Let's think about the unit circle or special triangles.
For `sin θ = √3 / 2`:
* We know that `sin(π/3)` (which is 60 degrees) is `√3 / 2`. This is in the first quadrant.
* Sine is also positive in the second quadrant. The angle there is `π - π/3 = 2π/3` (which is 120 degrees).

For `sin θ = -√3 / 2`:
* Sine is negative in the third and fourth quadrants.
* In the third quadrant, the angle is `π + π/3 = 4π/3` (which is 240 degrees).
* In the fourth quadrant, the angle is `2π - π/3 = 5π/3` (which is 300 degrees).

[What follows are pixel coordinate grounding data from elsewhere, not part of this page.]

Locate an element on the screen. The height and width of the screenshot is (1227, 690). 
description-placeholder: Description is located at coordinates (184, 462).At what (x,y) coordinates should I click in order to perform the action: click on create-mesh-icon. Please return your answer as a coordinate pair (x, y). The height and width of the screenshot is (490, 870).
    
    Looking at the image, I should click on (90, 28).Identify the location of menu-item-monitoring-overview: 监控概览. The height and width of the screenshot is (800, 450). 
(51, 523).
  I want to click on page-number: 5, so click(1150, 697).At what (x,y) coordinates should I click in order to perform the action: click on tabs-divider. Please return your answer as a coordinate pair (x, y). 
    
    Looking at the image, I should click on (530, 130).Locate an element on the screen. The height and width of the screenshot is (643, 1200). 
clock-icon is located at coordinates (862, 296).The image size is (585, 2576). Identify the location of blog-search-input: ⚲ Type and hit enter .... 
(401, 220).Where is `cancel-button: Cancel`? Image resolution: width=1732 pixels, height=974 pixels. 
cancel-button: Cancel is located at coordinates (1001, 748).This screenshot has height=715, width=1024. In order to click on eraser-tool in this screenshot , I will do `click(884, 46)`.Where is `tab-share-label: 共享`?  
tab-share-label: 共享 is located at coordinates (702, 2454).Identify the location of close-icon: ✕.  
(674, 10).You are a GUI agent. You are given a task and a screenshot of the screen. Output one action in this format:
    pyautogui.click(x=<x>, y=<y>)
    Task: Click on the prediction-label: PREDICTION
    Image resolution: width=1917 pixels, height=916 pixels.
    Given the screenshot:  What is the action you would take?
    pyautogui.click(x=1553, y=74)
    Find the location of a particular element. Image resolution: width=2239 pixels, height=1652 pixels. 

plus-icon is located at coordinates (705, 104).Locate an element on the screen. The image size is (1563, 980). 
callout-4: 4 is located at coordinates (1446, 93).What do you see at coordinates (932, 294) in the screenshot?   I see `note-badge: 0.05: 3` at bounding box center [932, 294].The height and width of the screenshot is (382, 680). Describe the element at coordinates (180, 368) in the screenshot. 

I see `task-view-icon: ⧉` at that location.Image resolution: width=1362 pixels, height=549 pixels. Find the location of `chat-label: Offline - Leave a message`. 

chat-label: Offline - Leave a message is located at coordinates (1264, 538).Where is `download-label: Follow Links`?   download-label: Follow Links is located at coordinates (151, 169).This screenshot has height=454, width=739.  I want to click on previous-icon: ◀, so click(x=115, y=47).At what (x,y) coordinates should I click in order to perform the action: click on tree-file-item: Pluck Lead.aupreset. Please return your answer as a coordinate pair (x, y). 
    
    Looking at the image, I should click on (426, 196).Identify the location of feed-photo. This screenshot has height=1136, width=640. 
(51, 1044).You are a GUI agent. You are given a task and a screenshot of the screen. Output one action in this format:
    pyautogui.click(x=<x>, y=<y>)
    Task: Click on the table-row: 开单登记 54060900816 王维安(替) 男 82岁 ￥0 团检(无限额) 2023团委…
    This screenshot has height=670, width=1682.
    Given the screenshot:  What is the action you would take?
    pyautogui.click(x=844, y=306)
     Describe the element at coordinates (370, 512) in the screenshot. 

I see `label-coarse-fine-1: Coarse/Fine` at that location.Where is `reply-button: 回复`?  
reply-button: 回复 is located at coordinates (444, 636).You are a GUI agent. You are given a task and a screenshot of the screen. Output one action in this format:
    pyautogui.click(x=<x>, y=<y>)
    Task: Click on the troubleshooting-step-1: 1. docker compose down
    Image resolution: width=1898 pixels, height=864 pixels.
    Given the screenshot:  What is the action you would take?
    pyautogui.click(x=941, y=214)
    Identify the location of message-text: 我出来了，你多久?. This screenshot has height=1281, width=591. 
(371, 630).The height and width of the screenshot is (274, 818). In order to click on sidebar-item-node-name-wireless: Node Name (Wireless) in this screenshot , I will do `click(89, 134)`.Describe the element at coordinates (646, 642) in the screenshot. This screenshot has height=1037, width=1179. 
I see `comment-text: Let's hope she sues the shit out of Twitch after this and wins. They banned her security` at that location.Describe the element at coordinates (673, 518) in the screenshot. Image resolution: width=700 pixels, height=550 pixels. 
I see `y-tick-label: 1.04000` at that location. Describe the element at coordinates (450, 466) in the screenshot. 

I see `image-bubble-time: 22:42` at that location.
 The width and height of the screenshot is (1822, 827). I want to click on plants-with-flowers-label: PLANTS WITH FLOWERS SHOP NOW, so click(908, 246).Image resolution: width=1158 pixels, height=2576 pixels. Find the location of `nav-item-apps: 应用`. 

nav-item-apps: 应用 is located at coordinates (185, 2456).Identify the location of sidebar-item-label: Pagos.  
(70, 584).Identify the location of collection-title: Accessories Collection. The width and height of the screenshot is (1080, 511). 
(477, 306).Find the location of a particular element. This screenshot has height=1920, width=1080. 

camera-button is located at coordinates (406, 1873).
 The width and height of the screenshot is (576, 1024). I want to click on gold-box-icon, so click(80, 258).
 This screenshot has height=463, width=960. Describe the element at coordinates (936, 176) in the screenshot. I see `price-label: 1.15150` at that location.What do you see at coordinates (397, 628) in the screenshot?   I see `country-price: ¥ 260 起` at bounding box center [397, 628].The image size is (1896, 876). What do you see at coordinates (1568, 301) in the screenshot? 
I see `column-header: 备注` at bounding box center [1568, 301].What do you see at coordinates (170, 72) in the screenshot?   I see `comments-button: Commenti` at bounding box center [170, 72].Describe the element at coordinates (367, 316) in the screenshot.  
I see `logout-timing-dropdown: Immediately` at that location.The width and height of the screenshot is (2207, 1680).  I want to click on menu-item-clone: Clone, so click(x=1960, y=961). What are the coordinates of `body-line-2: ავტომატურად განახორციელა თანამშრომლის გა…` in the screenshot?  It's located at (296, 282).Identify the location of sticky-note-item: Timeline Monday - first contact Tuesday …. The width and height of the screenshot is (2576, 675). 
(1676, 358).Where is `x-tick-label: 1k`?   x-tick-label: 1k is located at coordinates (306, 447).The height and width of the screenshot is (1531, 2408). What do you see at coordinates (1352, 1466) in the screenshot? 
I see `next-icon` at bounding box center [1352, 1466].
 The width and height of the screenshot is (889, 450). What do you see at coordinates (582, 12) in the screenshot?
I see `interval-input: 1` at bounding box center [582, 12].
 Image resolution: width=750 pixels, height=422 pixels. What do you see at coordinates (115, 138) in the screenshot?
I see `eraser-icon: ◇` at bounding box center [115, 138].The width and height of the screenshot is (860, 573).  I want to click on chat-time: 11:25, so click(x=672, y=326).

Now, we need to list *all* solutions, not just the ones between 0 and 2π. We can add `2nπ` to each solution for the general form.
So we have:
`θ = π/3 + 2nπ`
`θ = 2π/3 + 2nπ`
`θ = 4π/3 + 2nπ`
`θ = 5π/3 + 2nπ`

We can make this more compact! Notice that `π/3` and `4π/3` are exactly `π` apart (`π/3 + π = 4π/3`).
Also, `2π/3` and `5π/3` are exactly `π` apart (`2π/3 + π = 5π/3`).

This means we can combine them:
* The first and third solutions can be written as `θ = π/3 + nπ`.
* The second and fourth solutions can be written as `θ = 2π/3 + nπ`.

Even better, a general rule for `sin^2 θ = sin^2 α` is `θ = nπ ± α`.
Since `sin^2 θ = 3/4`, and we know `sin(π/3) = √3/2`, then `sin^2(π/3) = (√3/2)^2 = 3/4`.
So, `α = π/3`.

Therefore, all solutions can be written as:
`θ = nπ ± π/3`, where `n` is any integer.